[BEGIN Extracted text]

Depreciation and Amortization -- Depreciation and
amortization expenses increased by approximately $3.1 million, or 1.5
percent, for the first quarter of 2009, compared with 2008. The increase
is primarily due to normal system expansion from investments in our
utility operations.
Conservation and Demand Side Management (DSM) --
Conservation and DSM expenses increased approximately $9.6 million, or
27.1 percent for the first quarter of 2009, compared with 2008. The
higher expense is attributable to the expansion of programs and
regulatory commitments. Conservation and DSM program expenses are
generally recovered through riders in our major jurisdictions or through
general rate cases.
Allowance for Funds Used During Construction, Equity and Debt
(AFDC) -- AFDC increased by approximately $4.7 million, or 19.8
percent, for the first quarter of 2009, compared with 2008. The increase
was due primarily to the construction of Comanche 3, a power facility
located in Colorado which is nearing completion, and other construction
projects.
Interest Charges -- Interest charges increased by
approximately $9.6 million, or 7.3 percent, for the first quarter of
2009, compared with 2008. The increase was primarily the result
of increased debt levels to fund new capital investments.
Income Taxes -- Income taxes for continuing operations
increased by $10.5 million for the first quarter of 2009, compared with
2008. The increase in income tax expense was primarily due to an
increase in pretax income. The effective tax rate for continuing
operations was 33.5 percent for the first quarter of 2009, compared with
33.2 percent for 2008.
Equity Earnings of Unconsolidated Subsidiaries -- Equity
earnings of unconsolidated subsidiaries increased by $2.6 million for
the first quarter of 2009, compared with 2008, primarily due to
increased earnings from the equity investment in WYCO Development LLC
(WYCO) as a result of the High Plains gas pipeline commencing operations
in late 2008.
Note 3. Xcel Energy Capital Structure
and Financing
Following is the capital structure of Xcel Energy at March 31, 2009:
Percentage of
Balance at Total
(Billions of dollars) March 31, 2009 Capitalization
Current portion of long-term debt $ 0.5 3 %
Short-term debt 0.4 3
Long-term debt 7.7 49
Total debt 8.6 55
Preferred equity 0.1 0
Common equity 7.0 45
Total equity 7.1 45
Total capitalization $ 15.7 100 %
During the first quarter of 2009, Xcel Energy repaid the following
securities:
-- Called the NSP-Wisconsin 7.375 percent $65 million first mortgage bonds,
due Dec. 1, 2026.
-- Retired the SPS 6.2 percent $100 million of unsecured senior A notes,
due March 1, 2009.
These debt repayments were funded by existing cash resources primarily
from bonds issued in 2008.

[END Extracted text]
[BEGIN Record list]

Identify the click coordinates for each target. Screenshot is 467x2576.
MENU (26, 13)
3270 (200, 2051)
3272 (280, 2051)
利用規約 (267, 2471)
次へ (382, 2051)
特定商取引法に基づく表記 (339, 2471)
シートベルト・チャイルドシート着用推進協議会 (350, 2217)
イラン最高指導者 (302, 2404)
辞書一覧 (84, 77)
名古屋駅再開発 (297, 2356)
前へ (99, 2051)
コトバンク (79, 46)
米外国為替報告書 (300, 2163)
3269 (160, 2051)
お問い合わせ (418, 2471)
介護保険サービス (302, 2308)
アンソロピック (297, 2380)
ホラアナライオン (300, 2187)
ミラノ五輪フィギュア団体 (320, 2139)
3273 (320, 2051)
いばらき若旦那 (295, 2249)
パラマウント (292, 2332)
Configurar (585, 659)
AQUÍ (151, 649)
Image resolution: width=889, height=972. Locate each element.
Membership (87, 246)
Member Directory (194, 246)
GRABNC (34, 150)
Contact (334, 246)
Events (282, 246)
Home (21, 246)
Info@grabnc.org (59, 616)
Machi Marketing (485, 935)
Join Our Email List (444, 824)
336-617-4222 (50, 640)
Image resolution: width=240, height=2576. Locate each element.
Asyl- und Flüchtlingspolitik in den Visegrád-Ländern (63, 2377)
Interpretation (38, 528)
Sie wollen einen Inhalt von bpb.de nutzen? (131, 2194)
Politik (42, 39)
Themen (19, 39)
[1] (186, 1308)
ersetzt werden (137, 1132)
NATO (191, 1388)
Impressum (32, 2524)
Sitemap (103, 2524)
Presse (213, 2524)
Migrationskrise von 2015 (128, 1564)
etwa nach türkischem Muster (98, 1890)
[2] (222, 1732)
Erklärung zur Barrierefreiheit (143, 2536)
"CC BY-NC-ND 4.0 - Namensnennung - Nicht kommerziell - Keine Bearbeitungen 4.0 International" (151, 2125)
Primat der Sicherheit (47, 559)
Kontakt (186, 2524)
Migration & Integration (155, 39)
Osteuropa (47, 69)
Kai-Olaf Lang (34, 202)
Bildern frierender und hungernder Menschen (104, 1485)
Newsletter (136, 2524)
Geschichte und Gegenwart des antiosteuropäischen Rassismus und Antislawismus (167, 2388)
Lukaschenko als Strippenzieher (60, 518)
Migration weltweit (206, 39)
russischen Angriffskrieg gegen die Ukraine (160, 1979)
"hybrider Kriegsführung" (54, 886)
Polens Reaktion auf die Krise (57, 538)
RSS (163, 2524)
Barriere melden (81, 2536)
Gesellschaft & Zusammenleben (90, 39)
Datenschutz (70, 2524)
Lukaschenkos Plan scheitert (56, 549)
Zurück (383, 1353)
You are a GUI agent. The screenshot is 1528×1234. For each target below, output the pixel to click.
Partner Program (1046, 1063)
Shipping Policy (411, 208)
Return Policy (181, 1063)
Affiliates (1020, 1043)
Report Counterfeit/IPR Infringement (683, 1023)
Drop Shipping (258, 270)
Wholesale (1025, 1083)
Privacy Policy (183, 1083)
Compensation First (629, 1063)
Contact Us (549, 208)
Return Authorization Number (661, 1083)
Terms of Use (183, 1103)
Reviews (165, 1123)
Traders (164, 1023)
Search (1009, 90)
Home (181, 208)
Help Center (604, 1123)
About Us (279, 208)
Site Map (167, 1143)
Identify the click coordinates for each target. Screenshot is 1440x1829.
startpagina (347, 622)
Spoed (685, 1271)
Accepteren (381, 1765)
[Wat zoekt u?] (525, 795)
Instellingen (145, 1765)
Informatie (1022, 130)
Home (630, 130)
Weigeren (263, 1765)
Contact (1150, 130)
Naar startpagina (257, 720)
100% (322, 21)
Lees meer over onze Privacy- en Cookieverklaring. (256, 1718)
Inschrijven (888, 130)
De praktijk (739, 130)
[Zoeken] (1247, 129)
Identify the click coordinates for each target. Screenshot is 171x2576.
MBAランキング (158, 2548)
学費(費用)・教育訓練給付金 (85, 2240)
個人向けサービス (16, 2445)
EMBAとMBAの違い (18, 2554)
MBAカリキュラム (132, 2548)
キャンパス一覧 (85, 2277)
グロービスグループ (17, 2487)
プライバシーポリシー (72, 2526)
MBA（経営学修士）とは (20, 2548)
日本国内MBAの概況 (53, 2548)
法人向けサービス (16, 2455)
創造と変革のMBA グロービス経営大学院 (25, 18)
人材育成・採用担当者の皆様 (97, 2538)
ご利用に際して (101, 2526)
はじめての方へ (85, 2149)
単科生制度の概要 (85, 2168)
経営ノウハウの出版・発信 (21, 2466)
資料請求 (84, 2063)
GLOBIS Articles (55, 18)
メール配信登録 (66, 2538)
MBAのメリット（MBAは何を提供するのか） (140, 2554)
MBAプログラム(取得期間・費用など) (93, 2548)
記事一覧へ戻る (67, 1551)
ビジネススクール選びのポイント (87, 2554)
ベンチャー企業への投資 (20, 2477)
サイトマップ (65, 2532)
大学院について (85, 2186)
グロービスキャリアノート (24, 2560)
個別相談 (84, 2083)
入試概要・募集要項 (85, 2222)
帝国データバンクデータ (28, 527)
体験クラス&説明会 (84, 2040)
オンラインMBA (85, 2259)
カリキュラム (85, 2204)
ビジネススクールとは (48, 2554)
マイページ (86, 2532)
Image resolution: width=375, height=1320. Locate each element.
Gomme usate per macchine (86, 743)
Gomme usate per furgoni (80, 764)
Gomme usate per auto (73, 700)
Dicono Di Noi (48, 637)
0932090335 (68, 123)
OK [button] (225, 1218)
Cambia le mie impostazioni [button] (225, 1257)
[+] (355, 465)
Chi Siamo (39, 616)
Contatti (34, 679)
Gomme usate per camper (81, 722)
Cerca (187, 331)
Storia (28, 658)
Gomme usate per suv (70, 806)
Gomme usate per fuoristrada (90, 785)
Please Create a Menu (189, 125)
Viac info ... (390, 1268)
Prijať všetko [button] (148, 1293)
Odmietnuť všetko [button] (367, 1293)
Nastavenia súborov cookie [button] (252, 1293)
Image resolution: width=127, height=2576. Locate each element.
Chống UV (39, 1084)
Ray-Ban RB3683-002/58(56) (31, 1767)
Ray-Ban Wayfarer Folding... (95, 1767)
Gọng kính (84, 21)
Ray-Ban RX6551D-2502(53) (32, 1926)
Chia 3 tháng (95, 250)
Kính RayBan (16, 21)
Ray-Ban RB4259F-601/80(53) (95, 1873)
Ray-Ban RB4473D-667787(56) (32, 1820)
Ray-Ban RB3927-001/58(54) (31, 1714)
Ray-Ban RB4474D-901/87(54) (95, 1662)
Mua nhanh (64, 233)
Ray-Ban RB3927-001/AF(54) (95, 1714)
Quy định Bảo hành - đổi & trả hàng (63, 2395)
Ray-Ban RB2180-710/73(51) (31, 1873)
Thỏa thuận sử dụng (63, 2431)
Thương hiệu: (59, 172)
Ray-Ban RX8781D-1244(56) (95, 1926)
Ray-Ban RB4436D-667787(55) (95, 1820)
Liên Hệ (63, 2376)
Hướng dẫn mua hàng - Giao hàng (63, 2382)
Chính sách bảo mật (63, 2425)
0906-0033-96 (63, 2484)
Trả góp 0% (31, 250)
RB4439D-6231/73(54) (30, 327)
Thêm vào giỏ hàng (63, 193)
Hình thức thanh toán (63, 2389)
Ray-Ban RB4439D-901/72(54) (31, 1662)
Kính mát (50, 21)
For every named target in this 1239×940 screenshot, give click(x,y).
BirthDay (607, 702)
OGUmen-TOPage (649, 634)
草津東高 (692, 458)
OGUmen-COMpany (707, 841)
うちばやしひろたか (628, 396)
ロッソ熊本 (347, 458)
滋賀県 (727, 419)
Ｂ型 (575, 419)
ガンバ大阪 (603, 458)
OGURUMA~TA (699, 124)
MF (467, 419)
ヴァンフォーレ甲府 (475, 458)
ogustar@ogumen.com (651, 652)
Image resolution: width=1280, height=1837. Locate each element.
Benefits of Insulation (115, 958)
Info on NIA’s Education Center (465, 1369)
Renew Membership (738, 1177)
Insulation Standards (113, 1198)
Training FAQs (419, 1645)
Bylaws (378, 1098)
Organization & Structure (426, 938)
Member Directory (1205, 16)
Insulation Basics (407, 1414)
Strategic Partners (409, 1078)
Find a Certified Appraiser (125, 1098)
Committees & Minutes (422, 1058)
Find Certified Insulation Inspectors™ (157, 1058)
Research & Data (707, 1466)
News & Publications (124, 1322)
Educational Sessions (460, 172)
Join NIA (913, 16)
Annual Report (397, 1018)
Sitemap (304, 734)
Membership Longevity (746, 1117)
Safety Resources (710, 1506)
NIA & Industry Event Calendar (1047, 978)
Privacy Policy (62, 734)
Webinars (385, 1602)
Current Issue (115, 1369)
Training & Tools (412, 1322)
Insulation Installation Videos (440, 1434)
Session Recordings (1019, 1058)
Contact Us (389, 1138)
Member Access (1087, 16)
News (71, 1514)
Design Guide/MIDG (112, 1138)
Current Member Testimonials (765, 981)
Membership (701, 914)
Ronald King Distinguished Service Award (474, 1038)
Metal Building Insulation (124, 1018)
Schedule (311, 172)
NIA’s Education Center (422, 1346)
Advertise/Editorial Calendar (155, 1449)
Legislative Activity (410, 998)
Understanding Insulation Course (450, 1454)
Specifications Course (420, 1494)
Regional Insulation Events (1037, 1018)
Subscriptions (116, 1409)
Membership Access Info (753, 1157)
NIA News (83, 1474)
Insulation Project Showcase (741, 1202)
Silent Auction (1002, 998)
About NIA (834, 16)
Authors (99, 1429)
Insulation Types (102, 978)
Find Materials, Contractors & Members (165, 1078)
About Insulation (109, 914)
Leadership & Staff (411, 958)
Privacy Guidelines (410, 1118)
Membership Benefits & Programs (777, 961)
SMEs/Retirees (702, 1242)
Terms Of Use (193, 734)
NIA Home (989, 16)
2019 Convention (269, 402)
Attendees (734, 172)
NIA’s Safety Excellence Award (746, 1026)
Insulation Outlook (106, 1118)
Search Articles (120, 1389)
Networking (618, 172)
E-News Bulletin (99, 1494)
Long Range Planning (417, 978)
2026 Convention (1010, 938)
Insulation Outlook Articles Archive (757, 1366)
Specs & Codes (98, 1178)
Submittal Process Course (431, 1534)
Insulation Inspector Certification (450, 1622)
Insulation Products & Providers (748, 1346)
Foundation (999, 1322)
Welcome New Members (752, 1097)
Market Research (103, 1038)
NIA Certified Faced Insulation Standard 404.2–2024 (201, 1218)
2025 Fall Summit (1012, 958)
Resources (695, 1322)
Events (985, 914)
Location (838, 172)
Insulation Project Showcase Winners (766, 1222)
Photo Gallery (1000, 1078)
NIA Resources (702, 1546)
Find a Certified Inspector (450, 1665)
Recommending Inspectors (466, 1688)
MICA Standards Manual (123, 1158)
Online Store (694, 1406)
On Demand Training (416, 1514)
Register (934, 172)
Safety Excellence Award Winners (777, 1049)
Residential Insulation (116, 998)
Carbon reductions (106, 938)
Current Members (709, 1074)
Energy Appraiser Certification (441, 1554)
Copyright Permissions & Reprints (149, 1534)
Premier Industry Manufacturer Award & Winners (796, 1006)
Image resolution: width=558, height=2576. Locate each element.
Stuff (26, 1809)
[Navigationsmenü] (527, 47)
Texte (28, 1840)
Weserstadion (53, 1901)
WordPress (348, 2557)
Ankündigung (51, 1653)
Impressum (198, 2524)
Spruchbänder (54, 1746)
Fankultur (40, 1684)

[END Record list]

> **Tasks to complete**
1 – Using the Xcel Energy financial report above, decide whether each statement agrees with it. Answer yes or no, and quote the words of the report that settle each one.
(a) Conservation and DSM expenses rose by 27.1 percent in the first quarter of 2009 compared with 2008.
(b) The effective tax rate for continuing operations was lower in the first quarter of 2009 than in 2008.
(c) The first-quarter 2009 debt repayments were funded mainly by bonds issued in 2009.
2 – Update the Xcel Energy financial report by rewriting everything from "-- Retired the" down to "issued in 2008.", with "existing" changed to "available".
3 – Take the Xcel Energy financial report further, starting from the point where it stops.

> **Results of the exercise**
1 –
(a) Yes: "Conservation and DSM expenses increased approximately $9.6 million, or 27.1 percent for the first quarter of 2009, compared with 2008."
(b) No: "The effective tax rate for continuing operations was 33.5 percent for the first quarter of 2009, compared with 33.2 percent for 2008."
(c) No: "These debt repayments were funded by existing cash resources primarily from bonds issued in 2008."

2 –
-- Retired the SPS 6.2 percent $100 million of unsecured senior A notes,
due March 1, 2009.
These debt repayments were funded by available cash resources primarily
from bonds issued in 2008.

3 –
During 2009, Xcel Energy plans to issue debt securities to refinance
retiring maturities, reduce short-term debt, fund construction programs
and for other general corporate purposes. Current debt financing plans
include the following:
-- Issuing approximately $400 million of first mortgage bonds at
NSP-Minnesota in the summer.
-- Issuing approximately $400 million of first mortgage bonds at PSCo in
late spring or early summer.
Financing plans are subject to change, depending on capital
expenditures, internal cash generation, market conditions and other
factors.
Note 4. Liquidity
Xcel Energy expects to meet future financing requirements by
periodically issuing short-term debt, long-term debt, common stock,
preferred securities and hybrid securities to maintain desired
capitalization ratios.
Short-Term Funding Sources -- Xcel Energy uses a number of
sources to fulfill short-term funding needs, including operating cash
flow, notes payable, commercial paper and bank lines of credit. The
amount and timing of short-term funding needs depend in large part on
financing needs for construction expenditures, working capital and
dividend payments.
General -- As a result of volatile conditions in global
capital markets, general liquidity in short-term credit markets has been
periodically constrained. Xcel Energy has maintained access to
short-term liquidity through the A2/P2 commercial paper market and
utilization of direct borrowing on committed credit agreements. In
addition, Xcel Energy's overall liquidity was strengthened by the
issuance of long-term debt, equity and hybrid securities completed
during 2008. The proceeds from these financings were used to refinance
maturing debt obligations, repay short-term debt and general corporate
purposes.
Commercial Paper -- Xcel Energy, NSP-Minnesota, PSCo and
SPS each have individual commercial paper programs. The authorized
levels for these commercial paper programs are:
-- $800 million for Xcel Energy;
-- $500 million for NSP-Minnesota;
-- $700 million for PSCo; and
-- $250 million for SPS.
Xcel Energy and Utility Subsidiary Credit Facilities -- As
of April 22, 2009, Xcel Energy had the following credit facilities
available to meet its liquidity needs:
(Millions of
Dollars)
Company Facility Drawn1 Available Cash Liquidity Maturity
NSP-Minnesota $ 482 $ 6 $ 476 $ 90 $ 566 December 2011
PSCo 675 5 670 1 671 December 2011
SPS 248 10 238 166 404 December 2011
Xcel Energy - 772 401 371 - 371 December 2011
Holding Company
NSP-Wisconsin2 - - - 24 24
Total $ 2,177 $ 422 $ 1,755 $ 281 $ 2,036
1 Includes direct borrowings, outstanding commercial paper
and letters of credit.
2 NSP-Wisconsin does not have a separate credit facility;
however, it has a borrowing agreement with NSP-Minnesota.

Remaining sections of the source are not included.